Tuesday, January 1, 2013

Ceviche...

Happy New Years!
After all, of the rich, heavy, over-loaded fats and sweets, it is no wonder why a majority of people pick lose weight for a New Year’s Resolution.
I personally, don’t make resolutions. If you honestly want to do something, or not do something, why wait until the first of the year? Is it easier just to follow the herd of your co-workers who all join the cause, but are not truly committed to following through?
So for those who want something light, fairly healthy and like sushi, I suggest you try Ceviche.
What is Ceviche? It is a yummy, tart, salty, and spicy dish from Latin America. I like to use big lettuce leaves and make it into wraps. Ceviche is made with raw fish, but the citric acid in lime or lemons change the proteins and essentially “cook” the fish without touching heat to it. Translucent fish will become opaque white as it sits in the acidity juice. The acidic juice does not kill bacteria and parasites as well as heat does, it’s important to make sure the fish you is a as fresh and clean possible.
Ceviche Recipe
1 lb firm white fish, suggestions would be sea bass, flounder, halibut or red snapper. *Shrimp can be substituted for the fish.*
1 small red onion
1 clove garlic
4 or 5 sprigs of cilantro (coriander leaf)
1 small (¾", 2 cm) hot chili about 8 limes (enough for at least ¾ cup of juice)
1-3 Tablespoon of Srirach
¼ teaspoon salt, and pepper to taste
1 avocado

Cut fish into ½" cubes.

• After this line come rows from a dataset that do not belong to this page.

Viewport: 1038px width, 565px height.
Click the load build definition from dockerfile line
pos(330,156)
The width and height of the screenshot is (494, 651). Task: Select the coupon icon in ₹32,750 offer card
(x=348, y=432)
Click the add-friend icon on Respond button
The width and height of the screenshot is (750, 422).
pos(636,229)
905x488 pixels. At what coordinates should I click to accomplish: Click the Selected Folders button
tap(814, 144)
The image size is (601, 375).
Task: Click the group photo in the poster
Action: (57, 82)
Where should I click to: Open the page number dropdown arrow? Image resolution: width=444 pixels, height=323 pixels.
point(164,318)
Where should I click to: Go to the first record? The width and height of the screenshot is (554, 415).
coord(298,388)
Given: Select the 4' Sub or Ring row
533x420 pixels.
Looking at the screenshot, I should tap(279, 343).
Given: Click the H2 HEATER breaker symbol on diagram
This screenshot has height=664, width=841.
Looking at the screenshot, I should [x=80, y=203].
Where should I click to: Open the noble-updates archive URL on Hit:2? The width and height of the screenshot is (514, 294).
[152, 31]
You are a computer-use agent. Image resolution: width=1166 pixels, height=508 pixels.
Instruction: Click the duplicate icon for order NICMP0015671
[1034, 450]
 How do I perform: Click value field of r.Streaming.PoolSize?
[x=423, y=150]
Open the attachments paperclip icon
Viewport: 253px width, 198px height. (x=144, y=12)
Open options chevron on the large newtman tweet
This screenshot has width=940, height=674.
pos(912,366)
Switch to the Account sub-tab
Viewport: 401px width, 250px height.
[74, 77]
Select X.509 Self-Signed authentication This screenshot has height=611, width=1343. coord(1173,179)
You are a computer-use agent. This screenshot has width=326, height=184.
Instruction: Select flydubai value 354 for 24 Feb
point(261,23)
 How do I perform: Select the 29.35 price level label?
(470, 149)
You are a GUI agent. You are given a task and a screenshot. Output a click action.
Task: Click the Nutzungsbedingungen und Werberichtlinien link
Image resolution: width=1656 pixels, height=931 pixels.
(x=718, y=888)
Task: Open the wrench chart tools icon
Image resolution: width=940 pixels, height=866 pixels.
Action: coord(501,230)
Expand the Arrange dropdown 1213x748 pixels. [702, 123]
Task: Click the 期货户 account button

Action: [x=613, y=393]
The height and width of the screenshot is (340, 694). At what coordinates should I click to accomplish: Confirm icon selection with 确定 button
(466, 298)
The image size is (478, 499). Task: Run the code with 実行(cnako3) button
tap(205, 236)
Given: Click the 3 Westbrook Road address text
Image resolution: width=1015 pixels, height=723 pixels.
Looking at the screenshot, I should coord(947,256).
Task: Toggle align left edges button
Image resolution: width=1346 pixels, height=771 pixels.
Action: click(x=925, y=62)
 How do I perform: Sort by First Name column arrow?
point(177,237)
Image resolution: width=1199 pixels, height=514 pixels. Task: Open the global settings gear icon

Mince the onion, garlic, and chili coarsely. Chop the cilantro very finely. Juice the limes and strain to remove the pulp and seeds.
Mix all of the ingredients except avocado and refrigerate tightly covered for at least 3 hours. Stir and return to refrigerator for another 6 – 8 hours to get the flavors to blend.
Serve with avocado, corn tortillas, tortilla chips, or lettuce leaves.